AAP may be in power only in Delhi state at this time but the ethos of AAP is definitely very popular in many big cities and urban centers where educated people live who care more for issues and principles rather than short term gains. AAP has 4 MPs from Punjab and a good opportunity to gain some seats in the legislatures in a few other the states in the near future, at least in major urban centers. AAP has all the characteristics of a national party in the making, because its core values and principles rhyme with the aspirations of common Indians everywhere. Indeed by its own admission AAP is a party with a difference and for the future of India.

With the falling apart of two parties that had tried to cleanse polity in India in 1980 and 1990 due to internal bickering among senior leaders, and the insistence of a few leaders to impose their interests over the interests of the party, today the people of India are looking at the current crisis and infighting within AAP’s leadership with much anguish. They are wondering why leaders who are so good and get so much support from public are in such a hurry to be acclaimed as the only messiah and their word as the final word of the party.
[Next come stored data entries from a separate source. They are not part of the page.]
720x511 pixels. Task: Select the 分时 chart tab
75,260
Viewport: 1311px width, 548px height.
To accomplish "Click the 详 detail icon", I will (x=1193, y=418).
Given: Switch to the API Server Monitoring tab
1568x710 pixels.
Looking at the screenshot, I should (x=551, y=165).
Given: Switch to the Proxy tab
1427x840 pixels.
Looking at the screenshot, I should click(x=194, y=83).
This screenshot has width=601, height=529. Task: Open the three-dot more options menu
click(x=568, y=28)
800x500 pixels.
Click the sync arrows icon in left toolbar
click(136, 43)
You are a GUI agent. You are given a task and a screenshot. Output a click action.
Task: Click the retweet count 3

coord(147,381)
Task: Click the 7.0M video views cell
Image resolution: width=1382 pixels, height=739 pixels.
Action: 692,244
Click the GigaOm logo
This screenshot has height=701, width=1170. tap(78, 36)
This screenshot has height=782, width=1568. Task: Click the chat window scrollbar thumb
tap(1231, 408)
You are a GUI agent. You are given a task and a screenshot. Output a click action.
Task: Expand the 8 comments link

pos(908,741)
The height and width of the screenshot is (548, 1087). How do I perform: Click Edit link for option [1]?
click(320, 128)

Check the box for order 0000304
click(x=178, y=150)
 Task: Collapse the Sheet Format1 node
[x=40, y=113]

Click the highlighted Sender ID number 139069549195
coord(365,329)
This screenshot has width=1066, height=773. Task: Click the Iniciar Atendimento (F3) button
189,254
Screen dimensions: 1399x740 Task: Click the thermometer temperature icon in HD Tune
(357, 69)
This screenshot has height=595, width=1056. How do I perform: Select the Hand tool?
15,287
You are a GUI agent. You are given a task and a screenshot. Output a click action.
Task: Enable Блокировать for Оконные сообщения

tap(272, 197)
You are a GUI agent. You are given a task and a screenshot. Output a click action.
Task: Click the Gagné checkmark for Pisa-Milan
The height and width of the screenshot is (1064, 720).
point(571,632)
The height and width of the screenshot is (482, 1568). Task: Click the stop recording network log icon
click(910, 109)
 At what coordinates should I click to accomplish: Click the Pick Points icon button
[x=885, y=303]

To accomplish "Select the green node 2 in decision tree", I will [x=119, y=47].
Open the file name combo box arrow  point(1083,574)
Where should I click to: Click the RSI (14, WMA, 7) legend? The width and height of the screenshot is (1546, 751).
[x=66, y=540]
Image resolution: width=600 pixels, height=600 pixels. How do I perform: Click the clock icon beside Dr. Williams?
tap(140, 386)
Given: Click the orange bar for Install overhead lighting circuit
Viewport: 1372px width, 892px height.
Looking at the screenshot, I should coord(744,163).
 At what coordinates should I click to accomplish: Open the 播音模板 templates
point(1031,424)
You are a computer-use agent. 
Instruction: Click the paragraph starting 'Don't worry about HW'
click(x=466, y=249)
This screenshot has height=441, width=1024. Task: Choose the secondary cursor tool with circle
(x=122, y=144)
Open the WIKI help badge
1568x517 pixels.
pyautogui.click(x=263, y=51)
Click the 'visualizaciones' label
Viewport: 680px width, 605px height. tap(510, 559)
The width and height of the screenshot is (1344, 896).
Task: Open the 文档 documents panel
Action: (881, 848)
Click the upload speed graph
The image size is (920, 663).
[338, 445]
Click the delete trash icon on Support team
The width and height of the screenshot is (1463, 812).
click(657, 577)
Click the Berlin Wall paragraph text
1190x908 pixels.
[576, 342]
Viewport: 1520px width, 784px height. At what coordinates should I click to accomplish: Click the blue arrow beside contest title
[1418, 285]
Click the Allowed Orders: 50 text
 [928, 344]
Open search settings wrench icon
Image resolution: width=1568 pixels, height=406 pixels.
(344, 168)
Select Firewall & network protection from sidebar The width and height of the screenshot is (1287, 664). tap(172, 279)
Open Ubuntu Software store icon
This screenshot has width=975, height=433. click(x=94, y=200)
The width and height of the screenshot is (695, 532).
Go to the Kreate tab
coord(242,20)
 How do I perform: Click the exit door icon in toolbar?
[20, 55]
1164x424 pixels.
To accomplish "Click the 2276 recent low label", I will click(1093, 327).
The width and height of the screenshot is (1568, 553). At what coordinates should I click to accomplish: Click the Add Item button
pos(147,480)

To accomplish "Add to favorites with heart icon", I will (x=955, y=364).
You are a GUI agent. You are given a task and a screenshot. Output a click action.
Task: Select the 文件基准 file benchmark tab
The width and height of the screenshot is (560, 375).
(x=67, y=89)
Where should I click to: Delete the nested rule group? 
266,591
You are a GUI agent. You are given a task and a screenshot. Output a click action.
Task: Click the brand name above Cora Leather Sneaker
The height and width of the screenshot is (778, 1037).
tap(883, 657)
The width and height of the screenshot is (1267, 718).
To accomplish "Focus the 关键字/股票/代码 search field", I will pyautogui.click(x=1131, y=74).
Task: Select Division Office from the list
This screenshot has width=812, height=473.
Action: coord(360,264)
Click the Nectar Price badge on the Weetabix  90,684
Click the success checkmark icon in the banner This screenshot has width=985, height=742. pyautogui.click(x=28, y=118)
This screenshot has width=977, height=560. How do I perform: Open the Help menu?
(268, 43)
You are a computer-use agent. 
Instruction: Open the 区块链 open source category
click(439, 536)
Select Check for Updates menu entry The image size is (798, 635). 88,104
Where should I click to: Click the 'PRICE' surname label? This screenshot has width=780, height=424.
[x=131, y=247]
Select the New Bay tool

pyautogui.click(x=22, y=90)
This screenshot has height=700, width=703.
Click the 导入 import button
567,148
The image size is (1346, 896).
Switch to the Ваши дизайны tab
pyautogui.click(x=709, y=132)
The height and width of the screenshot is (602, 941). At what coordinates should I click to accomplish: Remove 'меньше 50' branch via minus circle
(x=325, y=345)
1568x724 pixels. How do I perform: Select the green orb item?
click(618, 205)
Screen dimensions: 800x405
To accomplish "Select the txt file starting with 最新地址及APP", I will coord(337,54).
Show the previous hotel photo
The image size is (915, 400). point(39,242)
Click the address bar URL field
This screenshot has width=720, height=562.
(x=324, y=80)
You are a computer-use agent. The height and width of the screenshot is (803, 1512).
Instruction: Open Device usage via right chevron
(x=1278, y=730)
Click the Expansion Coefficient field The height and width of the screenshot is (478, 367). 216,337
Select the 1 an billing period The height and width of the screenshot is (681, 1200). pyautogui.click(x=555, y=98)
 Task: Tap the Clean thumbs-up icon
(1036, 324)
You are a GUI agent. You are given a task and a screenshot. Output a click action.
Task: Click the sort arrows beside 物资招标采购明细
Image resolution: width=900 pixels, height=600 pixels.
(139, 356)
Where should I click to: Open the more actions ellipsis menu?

The same leaders who told AAP volunteers a few short weeks ago to shun arrogance and excessive confidence in themselves, are declining to even allow a few voices of dissent in the party fora and are not restraining their followers to expel those leaders who have long unimpeachable record of intellectual prowess and selfless service to the nation. Many other senior public leaders who have long fought with the forces of manipulation and injustice and who were looking to join hands with AAP are shell shocked at the level of intolerance in the top leadership of AAP and their own aspirations of working with AAP in the future.

Let us hope that AAP leadership realizes that the Indian nation has put a lot of trust in them. That with their immaturity or shortsightedness they can cause much harm to the visions of the Aam Aadmi to cleanse the affairs of the nation. If the AAP movement to cleanse politics falls apart due to lack of internal discipline and tolerance for diverse views, not only the Indian people may loose faith in the viability of such processes, doubts may also grow in their minds about the composite and democratic process of Indian polity. They may feel that unlike other progressive nations the only governance system that can unfortunately be viable and stable in India is one where the common people are manipulated by political parties, as vote banks either for their religion or caste or money status or false promises. They may even accept corruption and abuse of religion and caste as a way of life that can not be changed in India. They may believe that there is no future for alternate polity in India. They may doubt that indeed India will soon be a world class power, because the political leaders in world class countries have to have a class. They may have to ask their aspirations for an India with an equitable polity to go nest somewhere else.